* What to do: Write out all of the data again, precisely as it appears.

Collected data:

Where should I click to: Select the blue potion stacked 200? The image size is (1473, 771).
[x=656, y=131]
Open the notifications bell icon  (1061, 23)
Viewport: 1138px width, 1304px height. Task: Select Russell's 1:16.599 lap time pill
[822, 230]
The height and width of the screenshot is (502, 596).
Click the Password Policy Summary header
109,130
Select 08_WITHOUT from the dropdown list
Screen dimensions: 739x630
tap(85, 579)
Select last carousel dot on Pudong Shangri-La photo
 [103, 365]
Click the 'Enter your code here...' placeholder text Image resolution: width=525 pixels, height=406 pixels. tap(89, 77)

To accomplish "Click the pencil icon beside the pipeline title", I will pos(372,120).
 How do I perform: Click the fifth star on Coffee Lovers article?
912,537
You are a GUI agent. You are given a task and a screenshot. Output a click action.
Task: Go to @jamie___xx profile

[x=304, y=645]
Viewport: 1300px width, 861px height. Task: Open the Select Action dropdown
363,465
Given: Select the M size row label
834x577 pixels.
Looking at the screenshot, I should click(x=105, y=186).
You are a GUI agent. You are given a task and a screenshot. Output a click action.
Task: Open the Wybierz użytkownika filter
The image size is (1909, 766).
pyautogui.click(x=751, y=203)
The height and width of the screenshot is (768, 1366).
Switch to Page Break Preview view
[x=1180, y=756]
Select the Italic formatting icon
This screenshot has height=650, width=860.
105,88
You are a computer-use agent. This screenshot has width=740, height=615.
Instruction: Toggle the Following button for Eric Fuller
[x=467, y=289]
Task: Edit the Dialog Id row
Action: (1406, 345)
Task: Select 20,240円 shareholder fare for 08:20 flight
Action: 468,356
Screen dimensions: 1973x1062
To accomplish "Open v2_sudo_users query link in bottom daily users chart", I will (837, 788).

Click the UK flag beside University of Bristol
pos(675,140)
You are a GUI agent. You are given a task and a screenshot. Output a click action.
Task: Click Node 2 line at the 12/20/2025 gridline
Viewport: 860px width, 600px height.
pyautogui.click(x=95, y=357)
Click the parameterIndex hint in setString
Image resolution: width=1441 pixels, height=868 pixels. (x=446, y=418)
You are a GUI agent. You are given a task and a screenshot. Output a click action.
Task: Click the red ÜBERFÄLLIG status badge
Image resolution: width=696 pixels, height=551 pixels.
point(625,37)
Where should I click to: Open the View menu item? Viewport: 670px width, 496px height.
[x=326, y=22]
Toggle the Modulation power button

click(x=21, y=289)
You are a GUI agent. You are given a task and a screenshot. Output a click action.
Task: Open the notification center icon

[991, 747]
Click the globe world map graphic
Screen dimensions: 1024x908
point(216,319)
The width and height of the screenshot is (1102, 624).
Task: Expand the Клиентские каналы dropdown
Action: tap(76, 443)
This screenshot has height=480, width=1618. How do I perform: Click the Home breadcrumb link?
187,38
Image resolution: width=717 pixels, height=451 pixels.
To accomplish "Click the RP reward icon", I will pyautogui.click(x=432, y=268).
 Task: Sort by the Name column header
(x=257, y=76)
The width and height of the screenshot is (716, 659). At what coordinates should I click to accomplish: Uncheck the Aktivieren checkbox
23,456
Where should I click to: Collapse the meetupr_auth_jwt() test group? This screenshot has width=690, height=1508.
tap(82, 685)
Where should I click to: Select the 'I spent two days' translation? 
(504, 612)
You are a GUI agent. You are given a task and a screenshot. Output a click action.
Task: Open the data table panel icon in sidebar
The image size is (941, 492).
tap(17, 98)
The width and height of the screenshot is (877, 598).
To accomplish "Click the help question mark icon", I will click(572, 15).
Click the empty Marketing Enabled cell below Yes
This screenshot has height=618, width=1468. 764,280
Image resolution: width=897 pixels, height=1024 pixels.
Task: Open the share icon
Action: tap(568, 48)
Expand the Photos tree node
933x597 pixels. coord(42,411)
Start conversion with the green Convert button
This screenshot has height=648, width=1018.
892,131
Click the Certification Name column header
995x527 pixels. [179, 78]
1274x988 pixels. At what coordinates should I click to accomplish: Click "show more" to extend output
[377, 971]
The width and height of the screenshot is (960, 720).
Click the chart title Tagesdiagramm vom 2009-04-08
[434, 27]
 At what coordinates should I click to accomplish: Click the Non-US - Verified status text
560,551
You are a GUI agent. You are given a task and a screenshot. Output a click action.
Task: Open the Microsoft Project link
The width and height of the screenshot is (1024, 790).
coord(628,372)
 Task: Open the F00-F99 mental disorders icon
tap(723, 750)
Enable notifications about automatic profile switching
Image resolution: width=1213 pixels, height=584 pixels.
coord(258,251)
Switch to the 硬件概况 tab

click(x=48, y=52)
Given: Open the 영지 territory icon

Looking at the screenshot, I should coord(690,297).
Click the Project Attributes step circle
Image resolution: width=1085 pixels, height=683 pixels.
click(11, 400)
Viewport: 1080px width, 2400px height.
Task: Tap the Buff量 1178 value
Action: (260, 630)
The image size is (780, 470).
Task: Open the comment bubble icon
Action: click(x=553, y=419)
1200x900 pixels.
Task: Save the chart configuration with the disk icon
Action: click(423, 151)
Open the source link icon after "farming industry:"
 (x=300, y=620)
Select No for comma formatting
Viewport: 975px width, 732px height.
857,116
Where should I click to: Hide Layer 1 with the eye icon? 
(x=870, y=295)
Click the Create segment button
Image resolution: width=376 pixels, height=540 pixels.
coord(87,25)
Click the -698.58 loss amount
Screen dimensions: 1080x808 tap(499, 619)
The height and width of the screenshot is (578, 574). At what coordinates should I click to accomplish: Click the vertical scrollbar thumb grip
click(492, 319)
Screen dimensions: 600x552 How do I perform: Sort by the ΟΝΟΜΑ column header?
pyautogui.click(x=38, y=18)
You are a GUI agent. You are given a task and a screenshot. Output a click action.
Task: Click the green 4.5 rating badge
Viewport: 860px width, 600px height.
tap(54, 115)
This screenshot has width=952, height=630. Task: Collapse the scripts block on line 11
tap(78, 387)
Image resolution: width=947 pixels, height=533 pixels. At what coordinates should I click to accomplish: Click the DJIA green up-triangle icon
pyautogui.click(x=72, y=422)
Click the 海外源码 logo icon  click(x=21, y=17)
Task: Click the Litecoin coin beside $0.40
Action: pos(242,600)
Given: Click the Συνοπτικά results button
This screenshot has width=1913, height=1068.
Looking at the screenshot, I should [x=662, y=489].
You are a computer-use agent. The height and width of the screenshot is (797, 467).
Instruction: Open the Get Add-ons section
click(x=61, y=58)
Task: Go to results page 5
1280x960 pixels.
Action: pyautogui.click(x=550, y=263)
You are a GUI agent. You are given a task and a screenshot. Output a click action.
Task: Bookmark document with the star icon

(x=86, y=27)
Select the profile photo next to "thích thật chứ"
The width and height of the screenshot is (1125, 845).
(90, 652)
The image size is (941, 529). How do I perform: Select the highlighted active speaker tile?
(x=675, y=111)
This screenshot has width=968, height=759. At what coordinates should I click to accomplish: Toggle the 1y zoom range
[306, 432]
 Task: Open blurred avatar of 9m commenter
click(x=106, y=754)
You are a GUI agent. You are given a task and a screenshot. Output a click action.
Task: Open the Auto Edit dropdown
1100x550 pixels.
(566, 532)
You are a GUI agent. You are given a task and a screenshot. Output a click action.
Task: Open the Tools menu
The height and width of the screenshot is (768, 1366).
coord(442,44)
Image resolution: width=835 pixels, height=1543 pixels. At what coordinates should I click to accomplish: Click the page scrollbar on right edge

* Worked solution:
Where should I click to: Select the blue potion stacked 200? The image size is (1473, 771).
[x=656, y=131]
Open the notifications bell icon  (1061, 23)
Viewport: 1138px width, 1304px height. Task: Select Russell's 1:16.599 lap time pill
[822, 230]
The height and width of the screenshot is (502, 596).
Click the Password Policy Summary header
109,130
Select 08_WITHOUT from the dropdown list
Screen dimensions: 739x630
tap(85, 579)
Select last carousel dot on Pudong Shangri-La photo
 [103, 365]
Click the 'Enter your code here...' placeholder text Image resolution: width=525 pixels, height=406 pixels. tap(89, 77)

To accomplish "Click the pencil icon beside the pipeline title", I will pos(372,120).
 How do I perform: Click the fifth star on Coffee Lovers article?
912,537
You are a GUI agent. You are given a task and a screenshot. Output a click action.
Task: Go to @jamie___xx profile

[x=304, y=645]
Viewport: 1300px width, 861px height. Task: Open the Select Action dropdown
363,465
Given: Select the M size row label
834x577 pixels.
Looking at the screenshot, I should click(x=105, y=186).
You are a GUI agent. You are given a task and a screenshot. Output a click action.
Task: Open the Wybierz użytkownika filter
The image size is (1909, 766).
pyautogui.click(x=751, y=203)
The height and width of the screenshot is (768, 1366).
Switch to Page Break Preview view
[x=1180, y=756]
Select the Italic formatting icon
This screenshot has height=650, width=860.
105,88
You are a computer-use agent. This screenshot has width=740, height=615.
Instruction: Toggle the Following button for Eric Fuller
[x=467, y=289]
Task: Edit the Dialog Id row
Action: (1406, 345)
Task: Select 20,240円 shareholder fare for 08:20 flight
Action: 468,356
Screen dimensions: 1973x1062
To accomplish "Open v2_sudo_users query link in bottom daily users chart", I will (837, 788).

Click the UK flag beside University of Bristol
pos(675,140)
You are a GUI agent. You are given a task and a screenshot. Output a click action.
Task: Click Node 2 line at the 12/20/2025 gridline
Viewport: 860px width, 600px height.
pyautogui.click(x=95, y=357)
Click the parameterIndex hint in setString
Image resolution: width=1441 pixels, height=868 pixels. (x=446, y=418)
You are a GUI agent. You are given a task and a screenshot. Output a click action.
Task: Click the red ÜBERFÄLLIG status badge
Image resolution: width=696 pixels, height=551 pixels.
point(625,37)
Where should I click to: Open the View menu item? Viewport: 670px width, 496px height.
[x=326, y=22]
Toggle the Modulation power button

click(x=21, y=289)
You are a GUI agent. You are given a task and a screenshot. Output a click action.
Task: Open the notification center icon

[991, 747]
Click the globe world map graphic
Screen dimensions: 1024x908
point(216,319)
The width and height of the screenshot is (1102, 624).
Task: Expand the Клиентские каналы dropdown
Action: tap(76, 443)
This screenshot has height=480, width=1618. How do I perform: Click the Home breadcrumb link?
187,38
Image resolution: width=717 pixels, height=451 pixels.
To accomplish "Click the RP reward icon", I will pyautogui.click(x=432, y=268).
 Task: Sort by the Name column header
(x=257, y=76)
The width and height of the screenshot is (716, 659). At what coordinates should I click to accomplish: Uncheck the Aktivieren checkbox
23,456
Where should I click to: Collapse the meetupr_auth_jwt() test group? This screenshot has width=690, height=1508.
tap(82, 685)
Where should I click to: Select the 'I spent two days' translation? 
(504, 612)
You are a GUI agent. You are given a task and a screenshot. Output a click action.
Task: Open the data table panel icon in sidebar
The image size is (941, 492).
tap(17, 98)
The width and height of the screenshot is (877, 598).
To accomplish "Click the help question mark icon", I will click(572, 15).
Click the empty Marketing Enabled cell below Yes
This screenshot has height=618, width=1468. 764,280
Image resolution: width=897 pixels, height=1024 pixels.
Task: Open the share icon
Action: tap(568, 48)
Expand the Photos tree node
933x597 pixels. coord(42,411)
Start conversion with the green Convert button
This screenshot has height=648, width=1018.
892,131
Click the Certification Name column header
995x527 pixels. [179, 78]
1274x988 pixels. At what coordinates should I click to accomplish: Click "show more" to extend output
[377, 971]
The width and height of the screenshot is (960, 720).
Click the chart title Tagesdiagramm vom 2009-04-08
[434, 27]
 At what coordinates should I click to accomplish: Click the Non-US - Verified status text
560,551
You are a GUI agent. You are given a task and a screenshot. Output a click action.
Task: Open the Microsoft Project link
The width and height of the screenshot is (1024, 790).
coord(628,372)
 Task: Open the F00-F99 mental disorders icon
tap(723, 750)
Enable notifications about automatic profile switching
Image resolution: width=1213 pixels, height=584 pixels.
coord(258,251)
Switch to the 硬件概况 tab

click(x=48, y=52)
Given: Open the 영지 territory icon

Looking at the screenshot, I should coord(690,297).
Click the Project Attributes step circle
Image resolution: width=1085 pixels, height=683 pixels.
click(11, 400)
Viewport: 1080px width, 2400px height.
Task: Tap the Buff量 1178 value
Action: (260, 630)
The image size is (780, 470).
Task: Open the comment bubble icon
Action: click(x=553, y=419)
1200x900 pixels.
Task: Save the chart configuration with the disk icon
Action: click(423, 151)
Open the source link icon after "farming industry:"
 (x=300, y=620)
Select No for comma formatting
Viewport: 975px width, 732px height.
857,116
Where should I click to: Hide Layer 1 with the eye icon? 
(x=870, y=295)
Click the Create segment button
Image resolution: width=376 pixels, height=540 pixels.
coord(87,25)
Click the -698.58 loss amount
Screen dimensions: 1080x808 tap(499, 619)
The height and width of the screenshot is (578, 574). At what coordinates should I click to accomplish: Click the vertical scrollbar thumb grip
click(492, 319)
Screen dimensions: 600x552 How do I perform: Sort by the ΟΝΟΜΑ column header?
pyautogui.click(x=38, y=18)
You are a GUI agent. You are given a task and a screenshot. Output a click action.
Task: Click the green 4.5 rating badge
Viewport: 860px width, 600px height.
tap(54, 115)
This screenshot has width=952, height=630. Task: Collapse the scripts block on line 11
tap(78, 387)
Image resolution: width=947 pixels, height=533 pixels. At what coordinates should I click to accomplish: Click the DJIA green up-triangle icon
pyautogui.click(x=72, y=422)
Click the 海外源码 logo icon  click(x=21, y=17)
Task: Click the Litecoin coin beside $0.40
Action: pos(242,600)
Given: Click the Συνοπτικά results button
This screenshot has width=1913, height=1068.
Looking at the screenshot, I should [x=662, y=489].
You are a computer-use agent. The height and width of the screenshot is (797, 467).
Instruction: Open the Get Add-ons section
click(x=61, y=58)
Task: Go to results page 5
1280x960 pixels.
Action: pyautogui.click(x=550, y=263)
You are a GUI agent. You are given a task and a screenshot. Output a click action.
Task: Bookmark document with the star icon

(x=86, y=27)
Select the profile photo next to "thích thật chứ"
The width and height of the screenshot is (1125, 845).
(90, 652)
The image size is (941, 529). How do I perform: Select the highlighted active speaker tile?
(x=675, y=111)
This screenshot has width=968, height=759. At what coordinates should I click to accomplish: Toggle the 1y zoom range
[306, 432]
 Task: Open blurred avatar of 9m commenter
click(x=106, y=754)
You are a GUI agent. You are given a task and a screenshot. Output a click action.
Task: Open the Auto Edit dropdown
1100x550 pixels.
(566, 532)
You are a GUI agent. You are given a task and a screenshot. Output a click action.
Task: Open the Tools menu
The height and width of the screenshot is (768, 1366).
coord(442,44)
Image resolution: width=835 pixels, height=1543 pixels. At what coordinates should I click to accomplish: Click the page scrollbar on right edge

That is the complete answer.